Member of the Texas House of Representatives from the 1st district
- In office February 8, 1870 – January 14, 1873
- Preceded by: Ambrose Dubley Kent
- Succeeded by: James H. Armstrong Henry Harrison Ford Arthur Thomas Watts

Personal details
- Born: March 22, 1840 Virginia, US
- Died: May 24, 1929 (aged 89) Texas, US
- Spouse(s): Mittie Smith Frances Nolan
- Children: 12
- Parents: Landon Gore Chambers (father); Mary Green Allan (mother);

= Thomas Jefferson Chambers =

American politician

Thomas Jefferson Chambers (March 22, 1840 - May 24, 1929) was a newspaper editor and Texan politician who served in the Texas House from 1870 to 1873.

==Early life==
Chambers was born on March 22, 1840. In 1858, Chambers married Mittie Smith. They had five children.

Thomas Jefferson Chambers was a nephew of Chambers County, Texas, namesake Gen. Thomas Jefferson Chambers of the Texas Army during its war for independence. Jeff Chambers was a newspaper editor, who served twice as mayor of Liberty, Texas, first in 1873–1875 and again in 1904–1906, and was elected to the Texas House of Representatives. He began his career in newspapers as a teenager working at a paper in his native Virginia before moving to Liberty with his family and working at the original Liberty Gazette, founded by Henry Shea in 1855.

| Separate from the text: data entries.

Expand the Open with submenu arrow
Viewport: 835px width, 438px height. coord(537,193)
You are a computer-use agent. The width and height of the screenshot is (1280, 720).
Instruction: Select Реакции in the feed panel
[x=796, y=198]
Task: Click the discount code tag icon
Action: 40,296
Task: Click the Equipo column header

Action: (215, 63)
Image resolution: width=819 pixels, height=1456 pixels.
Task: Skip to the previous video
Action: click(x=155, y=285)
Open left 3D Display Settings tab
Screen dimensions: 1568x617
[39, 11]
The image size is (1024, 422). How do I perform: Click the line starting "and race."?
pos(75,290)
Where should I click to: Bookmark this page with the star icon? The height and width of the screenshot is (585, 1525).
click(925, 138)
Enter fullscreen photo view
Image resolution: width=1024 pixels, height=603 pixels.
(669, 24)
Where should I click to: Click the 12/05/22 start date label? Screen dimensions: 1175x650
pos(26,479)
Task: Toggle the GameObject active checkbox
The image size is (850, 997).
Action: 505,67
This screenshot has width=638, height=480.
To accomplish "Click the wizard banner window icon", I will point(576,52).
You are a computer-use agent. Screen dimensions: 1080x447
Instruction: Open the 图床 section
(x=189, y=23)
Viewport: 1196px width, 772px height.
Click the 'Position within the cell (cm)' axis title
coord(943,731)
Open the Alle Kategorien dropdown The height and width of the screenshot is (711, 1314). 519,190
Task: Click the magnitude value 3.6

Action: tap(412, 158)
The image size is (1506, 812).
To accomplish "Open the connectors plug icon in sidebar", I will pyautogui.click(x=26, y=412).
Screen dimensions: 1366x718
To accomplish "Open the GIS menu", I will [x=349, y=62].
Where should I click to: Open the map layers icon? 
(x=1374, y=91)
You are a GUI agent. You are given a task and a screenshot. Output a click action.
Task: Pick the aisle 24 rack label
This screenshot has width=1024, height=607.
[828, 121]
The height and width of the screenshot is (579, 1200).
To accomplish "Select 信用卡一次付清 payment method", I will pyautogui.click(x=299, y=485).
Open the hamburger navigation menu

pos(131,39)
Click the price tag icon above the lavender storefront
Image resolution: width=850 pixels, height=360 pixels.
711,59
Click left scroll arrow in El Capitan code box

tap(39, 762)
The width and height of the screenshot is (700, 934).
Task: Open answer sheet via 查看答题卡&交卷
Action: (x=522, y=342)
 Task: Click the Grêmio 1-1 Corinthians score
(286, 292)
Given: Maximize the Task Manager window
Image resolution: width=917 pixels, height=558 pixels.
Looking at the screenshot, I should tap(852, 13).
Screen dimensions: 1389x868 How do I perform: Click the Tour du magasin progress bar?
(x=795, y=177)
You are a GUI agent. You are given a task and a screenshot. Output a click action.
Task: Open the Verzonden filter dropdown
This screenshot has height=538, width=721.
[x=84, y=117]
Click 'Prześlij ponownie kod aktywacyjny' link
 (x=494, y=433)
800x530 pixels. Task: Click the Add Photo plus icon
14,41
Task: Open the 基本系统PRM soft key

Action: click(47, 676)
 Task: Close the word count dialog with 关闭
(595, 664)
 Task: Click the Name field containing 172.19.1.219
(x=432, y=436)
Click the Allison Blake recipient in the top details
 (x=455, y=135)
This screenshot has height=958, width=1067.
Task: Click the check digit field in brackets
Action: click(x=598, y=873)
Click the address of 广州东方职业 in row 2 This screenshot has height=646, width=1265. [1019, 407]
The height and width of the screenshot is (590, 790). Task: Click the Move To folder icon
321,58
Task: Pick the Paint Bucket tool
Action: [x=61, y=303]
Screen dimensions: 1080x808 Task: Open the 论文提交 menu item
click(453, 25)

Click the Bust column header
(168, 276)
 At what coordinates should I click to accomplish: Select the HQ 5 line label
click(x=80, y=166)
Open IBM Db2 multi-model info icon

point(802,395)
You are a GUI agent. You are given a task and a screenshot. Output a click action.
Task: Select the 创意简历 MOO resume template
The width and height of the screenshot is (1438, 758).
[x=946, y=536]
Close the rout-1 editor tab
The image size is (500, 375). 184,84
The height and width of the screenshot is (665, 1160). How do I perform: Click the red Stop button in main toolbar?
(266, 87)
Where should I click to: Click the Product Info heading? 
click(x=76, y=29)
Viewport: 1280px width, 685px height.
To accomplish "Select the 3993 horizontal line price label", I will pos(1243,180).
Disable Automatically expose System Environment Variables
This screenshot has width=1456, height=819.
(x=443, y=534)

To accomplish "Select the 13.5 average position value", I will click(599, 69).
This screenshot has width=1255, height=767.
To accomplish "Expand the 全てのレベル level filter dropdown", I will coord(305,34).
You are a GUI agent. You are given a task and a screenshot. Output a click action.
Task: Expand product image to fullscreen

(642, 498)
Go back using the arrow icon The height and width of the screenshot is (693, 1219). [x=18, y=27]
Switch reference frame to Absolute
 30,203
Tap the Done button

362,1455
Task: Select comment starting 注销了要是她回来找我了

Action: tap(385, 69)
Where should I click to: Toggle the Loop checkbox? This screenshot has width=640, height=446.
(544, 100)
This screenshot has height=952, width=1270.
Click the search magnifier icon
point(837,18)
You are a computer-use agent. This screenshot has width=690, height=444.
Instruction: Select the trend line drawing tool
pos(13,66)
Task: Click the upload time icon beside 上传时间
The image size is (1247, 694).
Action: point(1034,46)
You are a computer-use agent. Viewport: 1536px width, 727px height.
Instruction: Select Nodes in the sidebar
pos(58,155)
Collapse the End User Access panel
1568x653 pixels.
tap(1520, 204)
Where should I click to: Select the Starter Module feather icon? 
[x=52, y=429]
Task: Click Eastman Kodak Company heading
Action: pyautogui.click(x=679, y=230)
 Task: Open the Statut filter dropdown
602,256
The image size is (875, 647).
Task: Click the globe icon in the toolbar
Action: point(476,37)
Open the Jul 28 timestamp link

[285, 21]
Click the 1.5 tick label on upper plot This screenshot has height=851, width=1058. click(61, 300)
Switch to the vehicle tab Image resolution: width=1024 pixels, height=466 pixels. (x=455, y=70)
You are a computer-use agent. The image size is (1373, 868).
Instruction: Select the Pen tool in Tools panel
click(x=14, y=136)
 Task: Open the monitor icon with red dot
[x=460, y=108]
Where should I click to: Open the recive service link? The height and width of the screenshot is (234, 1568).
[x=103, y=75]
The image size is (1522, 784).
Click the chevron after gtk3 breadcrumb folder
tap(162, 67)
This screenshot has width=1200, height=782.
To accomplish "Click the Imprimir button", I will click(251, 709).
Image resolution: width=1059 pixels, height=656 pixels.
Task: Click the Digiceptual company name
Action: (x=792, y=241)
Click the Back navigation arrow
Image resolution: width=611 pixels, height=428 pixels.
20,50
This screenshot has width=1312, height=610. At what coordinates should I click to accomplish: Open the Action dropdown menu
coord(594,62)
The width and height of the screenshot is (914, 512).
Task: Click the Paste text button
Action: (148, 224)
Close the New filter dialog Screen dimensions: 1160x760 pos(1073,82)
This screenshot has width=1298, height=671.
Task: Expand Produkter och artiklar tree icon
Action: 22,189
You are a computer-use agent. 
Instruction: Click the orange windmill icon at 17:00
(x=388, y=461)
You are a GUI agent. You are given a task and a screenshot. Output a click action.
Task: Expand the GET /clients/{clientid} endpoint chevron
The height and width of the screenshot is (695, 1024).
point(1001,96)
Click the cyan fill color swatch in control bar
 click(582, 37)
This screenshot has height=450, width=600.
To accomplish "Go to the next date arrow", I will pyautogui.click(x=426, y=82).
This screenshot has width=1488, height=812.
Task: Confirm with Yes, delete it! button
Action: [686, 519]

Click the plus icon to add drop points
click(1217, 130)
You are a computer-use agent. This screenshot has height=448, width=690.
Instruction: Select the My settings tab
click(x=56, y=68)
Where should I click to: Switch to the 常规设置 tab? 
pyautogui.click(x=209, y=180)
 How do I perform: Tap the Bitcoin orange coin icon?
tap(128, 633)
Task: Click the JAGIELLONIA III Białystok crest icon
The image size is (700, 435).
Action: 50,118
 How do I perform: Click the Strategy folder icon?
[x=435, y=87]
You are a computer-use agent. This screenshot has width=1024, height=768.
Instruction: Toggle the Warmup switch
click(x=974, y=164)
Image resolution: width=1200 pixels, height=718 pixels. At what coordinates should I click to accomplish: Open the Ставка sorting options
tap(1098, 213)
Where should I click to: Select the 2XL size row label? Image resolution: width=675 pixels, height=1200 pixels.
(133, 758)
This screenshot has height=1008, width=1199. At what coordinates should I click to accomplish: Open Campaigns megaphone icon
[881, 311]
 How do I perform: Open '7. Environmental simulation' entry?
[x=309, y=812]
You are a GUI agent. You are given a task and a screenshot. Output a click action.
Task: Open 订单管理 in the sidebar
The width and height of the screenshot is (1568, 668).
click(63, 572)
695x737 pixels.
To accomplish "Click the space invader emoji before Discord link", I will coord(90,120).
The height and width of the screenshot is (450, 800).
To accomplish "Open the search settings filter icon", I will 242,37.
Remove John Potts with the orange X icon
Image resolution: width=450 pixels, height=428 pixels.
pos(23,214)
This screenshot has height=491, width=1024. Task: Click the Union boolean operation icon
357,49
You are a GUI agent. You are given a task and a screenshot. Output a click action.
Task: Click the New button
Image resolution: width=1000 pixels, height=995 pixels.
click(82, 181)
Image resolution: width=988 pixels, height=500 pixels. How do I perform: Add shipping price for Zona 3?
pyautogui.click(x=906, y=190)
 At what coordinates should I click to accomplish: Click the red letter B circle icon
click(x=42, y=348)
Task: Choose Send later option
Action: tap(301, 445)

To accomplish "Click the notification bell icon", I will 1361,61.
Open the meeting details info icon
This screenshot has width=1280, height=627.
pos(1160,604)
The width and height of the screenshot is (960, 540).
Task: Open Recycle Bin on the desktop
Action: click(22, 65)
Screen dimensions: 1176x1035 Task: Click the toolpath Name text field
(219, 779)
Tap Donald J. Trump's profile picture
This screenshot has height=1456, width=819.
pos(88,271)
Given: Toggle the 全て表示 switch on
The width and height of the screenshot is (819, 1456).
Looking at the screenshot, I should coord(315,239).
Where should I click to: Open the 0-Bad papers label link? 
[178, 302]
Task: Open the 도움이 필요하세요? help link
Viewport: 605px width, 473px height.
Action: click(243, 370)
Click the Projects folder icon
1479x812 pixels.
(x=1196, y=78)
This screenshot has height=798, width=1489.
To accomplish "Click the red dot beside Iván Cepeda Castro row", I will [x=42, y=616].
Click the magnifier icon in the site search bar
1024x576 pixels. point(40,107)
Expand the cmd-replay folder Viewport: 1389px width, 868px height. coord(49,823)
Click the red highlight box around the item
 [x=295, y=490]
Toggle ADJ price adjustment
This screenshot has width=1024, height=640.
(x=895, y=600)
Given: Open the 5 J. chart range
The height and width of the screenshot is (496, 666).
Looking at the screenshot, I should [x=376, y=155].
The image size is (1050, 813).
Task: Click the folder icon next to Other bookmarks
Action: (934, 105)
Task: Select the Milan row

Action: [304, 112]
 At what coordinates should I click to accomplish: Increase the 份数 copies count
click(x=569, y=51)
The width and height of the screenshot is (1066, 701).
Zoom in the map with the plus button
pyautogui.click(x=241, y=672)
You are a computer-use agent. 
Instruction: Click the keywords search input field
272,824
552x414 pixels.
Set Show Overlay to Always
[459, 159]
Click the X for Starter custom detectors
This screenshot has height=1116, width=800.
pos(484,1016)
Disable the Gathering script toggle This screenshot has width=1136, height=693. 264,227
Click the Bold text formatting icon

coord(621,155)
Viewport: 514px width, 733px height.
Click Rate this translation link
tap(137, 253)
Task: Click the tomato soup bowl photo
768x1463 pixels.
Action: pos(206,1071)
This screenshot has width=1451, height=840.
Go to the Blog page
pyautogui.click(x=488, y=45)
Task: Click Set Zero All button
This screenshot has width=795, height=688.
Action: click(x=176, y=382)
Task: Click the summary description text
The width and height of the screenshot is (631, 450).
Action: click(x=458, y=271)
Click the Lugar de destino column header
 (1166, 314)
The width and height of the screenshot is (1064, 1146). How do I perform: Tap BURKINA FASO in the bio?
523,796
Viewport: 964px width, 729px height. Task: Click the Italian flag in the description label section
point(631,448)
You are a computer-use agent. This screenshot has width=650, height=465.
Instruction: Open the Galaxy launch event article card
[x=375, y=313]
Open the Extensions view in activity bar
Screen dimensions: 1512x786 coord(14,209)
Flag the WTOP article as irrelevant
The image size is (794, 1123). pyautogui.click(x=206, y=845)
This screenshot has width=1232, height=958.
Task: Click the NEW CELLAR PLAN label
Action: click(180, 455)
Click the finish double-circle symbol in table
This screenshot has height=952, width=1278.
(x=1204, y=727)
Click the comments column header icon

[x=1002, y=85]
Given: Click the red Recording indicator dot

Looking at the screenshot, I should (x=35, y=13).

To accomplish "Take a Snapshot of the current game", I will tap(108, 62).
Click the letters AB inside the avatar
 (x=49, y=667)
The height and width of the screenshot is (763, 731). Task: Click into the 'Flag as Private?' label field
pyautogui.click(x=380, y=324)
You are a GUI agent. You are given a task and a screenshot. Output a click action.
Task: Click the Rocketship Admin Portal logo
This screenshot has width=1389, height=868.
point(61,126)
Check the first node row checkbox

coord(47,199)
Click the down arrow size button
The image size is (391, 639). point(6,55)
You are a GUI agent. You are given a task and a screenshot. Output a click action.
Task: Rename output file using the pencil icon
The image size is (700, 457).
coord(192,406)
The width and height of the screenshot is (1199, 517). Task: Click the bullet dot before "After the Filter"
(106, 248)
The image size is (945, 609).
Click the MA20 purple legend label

Jeff Chambers bought the Gazette from Shea in 1857 or 1858 and operated it himself while still in his teens. He published the Gazette until 1869, but for the period of the Civil War, in which he served in the Confederate Army and was twice captured.

===Civil War===
Chambers enlisted as a private for the Confederates on March 17, 1862. On May 3, 1862, he was assigned to Captain Edward Bradford Pickett's Company, Third Regiment, Carter's Brigade, Texas Mounted Volunteers of the Twenty-fifth Texas Cavalry Regiment.

==Later life==
His wife died sometime in the early 1870s. Sometime later, Chambers married Frances Nolan. They had 7 children together. Chambers died on May 24, 1929, at the age of 89.

Chambers resumed publication of The Liberty Gazette after the war, then sold the Gazette press in 1869 to G.W. O’Brien, who moved its press to Beaumont, where he published The Lumberman.

In the 1870s, he published The Observer in Liberty for several years.

Finally, in December 1887, Chambers began his last newspaper venture, The Liberty Vindicator, which remains in publication today as The Vindicator.